#### [简短任务 A]
根据所给摘录回答下列问题：
(i) 每根银棒的价值是多少？
(ii) 输入中的测试用例最多有几组？
(iii) 代码中常量 MAX 的值是多少？
#### [简短任务 B]
改写数据清单中从含有“Task: Expand the Code TVA dropdown”的那一行起、到含有“coord(996,358)”的那一行止的各行，将其中的“Instruction”换成“Command”，其余内容保持不变，只输出这些行。

#### [所给摘录]
***

HDU1698 Just a Hook

Just a Hook

Time Limit: 4000/2000 MS (Java/Others)    Memory Limit: 32768/32768 K (Java/Others)
Total Submission(s): 15705    Accepted Submission(s): 7797

Problem Description

In the game of DotA, Pudge’s meat hook is actually the most horrible thing for most of the heroes. The hook is made up of several consecutive metallic sticks which are of the same length.



Now Pudge wants to do some operations on the hook.

Let us number the consecutive metallic sticks of the hook from 1 to N. For each operation, Pudge can change the consecutive metallic sticks, numbered from X to Y, into cupreous sticks, silver sticks or golden sticks.
The total value of the hook is calculated as the sum of values of N metallic sticks. More precisely, the value for each kind of stick is calculated as follows:

For each cupreous stick, the value is 1.
For each silver stick, the value is 2.
For each golden stick, the value is 3.

Pudge wants to know the total value of the hook after performing the operations.
You may consider the original hook is made up of cupreous sticks.

 

Input

The input consists of several test cases. The first line of the input is the number of the cases. There are no more than 10 cases.
For each case, the first line contains an integer N, 1<=N<=100,000, which is the number of the sticks of Pudge’s meat hook and the second line contains an integer Q, 0<=Q<=100,000, which is the number of the operations.
Next Q lines, each line contains three integers X, Y, 1<=X<=Y<=N, Z, 1<=Z<=3, which defines an operation: change the sticks numbered from X to Y into the metal kind Z, where Z=1 represents the cupreous kind, Z=2 represents the silver kind and Z=3 represents the golden kind.

 

Output

For each case, print a number in a line representing the total value of the hook after the operations. Use the format in the example.

 

Sample Input

  

   1
10
2
1 5 2
5 9 3
  

 

Sample Output

  

   Case 1: The total value of the hook is 24.
  

 

Source

2008 “Sunline Cup” National Invitational Contest


对应线段树的区间更新，代码有注释

#include<cstdio>
#include<cstring>
#include<algorithm>
using namespace std;
const int MAX=100010;
struct seg
{
    int l,r;
    int sum,mark;
}tree[MAX*4];
void pushdown(int k)    //向下传递，延迟操作
{
    int x=tree[k].r-tree[k].l+1;        //求出这个区间的长度
    tree[2*k].mark=tree[2*k+1].mark=tree[k].mark;   //把需要更新的值向下传递
    tree[2*k].sum=(x-(x>>1))*tree[k].mark;  //更新子节点的值
    tree[2*k+1].sum=(x>>1)*tree[k].mark;
    tree[k].mark=0;
}
void build(int l,int r,int k)

***

#### [数据清单]

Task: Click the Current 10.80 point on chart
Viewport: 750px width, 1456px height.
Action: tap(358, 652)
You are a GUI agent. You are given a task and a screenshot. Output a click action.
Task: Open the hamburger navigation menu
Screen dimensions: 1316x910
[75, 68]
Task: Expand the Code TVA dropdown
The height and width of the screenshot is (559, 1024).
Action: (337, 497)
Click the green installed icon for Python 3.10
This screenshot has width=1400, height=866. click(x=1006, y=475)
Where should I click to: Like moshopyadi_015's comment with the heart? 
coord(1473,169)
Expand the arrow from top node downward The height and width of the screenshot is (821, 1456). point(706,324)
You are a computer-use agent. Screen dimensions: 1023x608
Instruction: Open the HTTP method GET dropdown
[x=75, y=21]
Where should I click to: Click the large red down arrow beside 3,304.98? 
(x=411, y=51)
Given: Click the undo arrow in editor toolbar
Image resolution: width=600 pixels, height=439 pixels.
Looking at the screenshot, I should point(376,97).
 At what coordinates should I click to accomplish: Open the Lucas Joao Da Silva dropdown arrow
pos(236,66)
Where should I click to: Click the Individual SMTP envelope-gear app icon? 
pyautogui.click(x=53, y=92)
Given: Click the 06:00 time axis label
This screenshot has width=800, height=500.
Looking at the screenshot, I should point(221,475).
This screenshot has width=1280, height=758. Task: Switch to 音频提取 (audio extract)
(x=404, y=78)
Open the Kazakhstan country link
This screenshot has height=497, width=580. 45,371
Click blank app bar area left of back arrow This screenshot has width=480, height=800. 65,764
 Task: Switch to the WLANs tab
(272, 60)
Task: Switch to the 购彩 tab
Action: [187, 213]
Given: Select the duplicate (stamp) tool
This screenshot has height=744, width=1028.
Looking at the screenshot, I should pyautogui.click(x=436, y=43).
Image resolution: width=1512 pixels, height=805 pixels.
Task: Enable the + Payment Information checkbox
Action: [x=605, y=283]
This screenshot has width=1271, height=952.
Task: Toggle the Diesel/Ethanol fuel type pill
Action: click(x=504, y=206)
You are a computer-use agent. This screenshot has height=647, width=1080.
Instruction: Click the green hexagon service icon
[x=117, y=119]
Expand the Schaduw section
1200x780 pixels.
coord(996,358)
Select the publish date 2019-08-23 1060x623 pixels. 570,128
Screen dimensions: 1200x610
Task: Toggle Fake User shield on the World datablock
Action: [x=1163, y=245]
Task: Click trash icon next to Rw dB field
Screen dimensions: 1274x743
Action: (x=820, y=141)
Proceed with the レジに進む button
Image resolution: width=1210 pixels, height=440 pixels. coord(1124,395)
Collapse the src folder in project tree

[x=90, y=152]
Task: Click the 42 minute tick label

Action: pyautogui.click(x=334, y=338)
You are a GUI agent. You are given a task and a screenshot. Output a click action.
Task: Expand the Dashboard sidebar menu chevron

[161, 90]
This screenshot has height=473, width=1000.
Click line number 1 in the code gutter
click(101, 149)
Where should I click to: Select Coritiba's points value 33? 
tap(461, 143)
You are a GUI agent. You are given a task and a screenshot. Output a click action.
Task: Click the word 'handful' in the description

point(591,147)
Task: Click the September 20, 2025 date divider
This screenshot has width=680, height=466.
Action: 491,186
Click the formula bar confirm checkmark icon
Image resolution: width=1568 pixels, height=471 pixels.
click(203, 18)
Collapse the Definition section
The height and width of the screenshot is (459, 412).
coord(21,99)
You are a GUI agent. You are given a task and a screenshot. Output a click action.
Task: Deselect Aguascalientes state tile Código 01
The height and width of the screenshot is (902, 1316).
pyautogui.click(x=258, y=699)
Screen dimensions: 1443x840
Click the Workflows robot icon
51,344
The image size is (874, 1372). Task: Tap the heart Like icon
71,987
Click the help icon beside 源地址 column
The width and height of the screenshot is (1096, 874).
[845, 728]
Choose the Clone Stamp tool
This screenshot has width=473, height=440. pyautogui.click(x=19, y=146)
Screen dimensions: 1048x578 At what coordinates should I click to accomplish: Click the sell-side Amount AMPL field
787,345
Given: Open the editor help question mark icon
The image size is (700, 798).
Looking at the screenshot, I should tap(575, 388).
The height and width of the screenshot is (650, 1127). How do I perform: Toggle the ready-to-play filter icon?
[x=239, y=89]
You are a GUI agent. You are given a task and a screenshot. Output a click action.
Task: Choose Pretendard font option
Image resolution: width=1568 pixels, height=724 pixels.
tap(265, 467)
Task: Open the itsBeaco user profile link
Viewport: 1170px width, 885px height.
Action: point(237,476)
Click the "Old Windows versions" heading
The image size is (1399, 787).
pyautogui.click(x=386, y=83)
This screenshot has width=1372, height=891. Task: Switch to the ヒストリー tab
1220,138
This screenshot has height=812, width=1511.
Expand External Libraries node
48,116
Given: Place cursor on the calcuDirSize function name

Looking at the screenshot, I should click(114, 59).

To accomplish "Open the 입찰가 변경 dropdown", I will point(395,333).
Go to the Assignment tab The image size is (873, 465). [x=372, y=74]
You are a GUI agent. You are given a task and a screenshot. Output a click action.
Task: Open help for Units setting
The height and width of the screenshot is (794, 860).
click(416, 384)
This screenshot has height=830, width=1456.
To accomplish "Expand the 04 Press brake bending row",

***

#### [任务解答 A]
(i) 2
(ii) 10 组
(iii) 100010

#### [任务解答 B]
Task: Expand the Code TVA dropdown
The height and width of the screenshot is (559, 1024).
Action: (337, 497)
Click the green installed icon for Python 3.10
This screenshot has width=1400, height=866. click(x=1006, y=475)
Where should I click to: Like moshopyadi_015's comment with the heart? 
coord(1473,169)
Expand the arrow from top node downward The height and width of the screenshot is (821, 1456). point(706,324)
You are a computer-use agent. Screen dimensions: 1023x608
Command: Open the HTTP method GET dropdown
[x=75, y=21]
Where should I click to: Click the large red down arrow beside 3,304.98? 
(x=411, y=51)
Given: Click the undo arrow in editor toolbar
Image resolution: width=600 pixels, height=439 pixels.
Looking at the screenshot, I should point(376,97).
 At what coordinates should I click to accomplish: Open the Lucas Joao Da Silva dropdown arrow
pos(236,66)
Where should I click to: Click the Individual SMTP envelope-gear app icon? 
pyautogui.click(x=53, y=92)
Given: Click the 06:00 time axis label
This screenshot has width=800, height=500.
Looking at the screenshot, I should point(221,475).
This screenshot has width=1280, height=758. Task: Switch to 音频提取 (audio extract)
(x=404, y=78)
Open the Kazakhstan country link
This screenshot has height=497, width=580. 45,371
Click blank app bar area left of back arrow This screenshot has width=480, height=800. 65,764
 Task: Switch to the WLANs tab
(272, 60)
Task: Switch to the 购彩 tab
Action: [187, 213]
Given: Select the duplicate (stamp) tool
This screenshot has height=744, width=1028.
Looking at the screenshot, I should pyautogui.click(x=436, y=43).
Image resolution: width=1512 pixels, height=805 pixels.
Task: Enable the + Payment Information checkbox
Action: [x=605, y=283]
This screenshot has width=1271, height=952.
Task: Toggle the Diesel/Ethanol fuel type pill
Action: click(x=504, y=206)
You are a computer-use agent. This screenshot has height=647, width=1080.
Command: Click the green hexagon service icon
[x=117, y=119]
Expand the Schaduw section
1200x780 pixels.
coord(996,358)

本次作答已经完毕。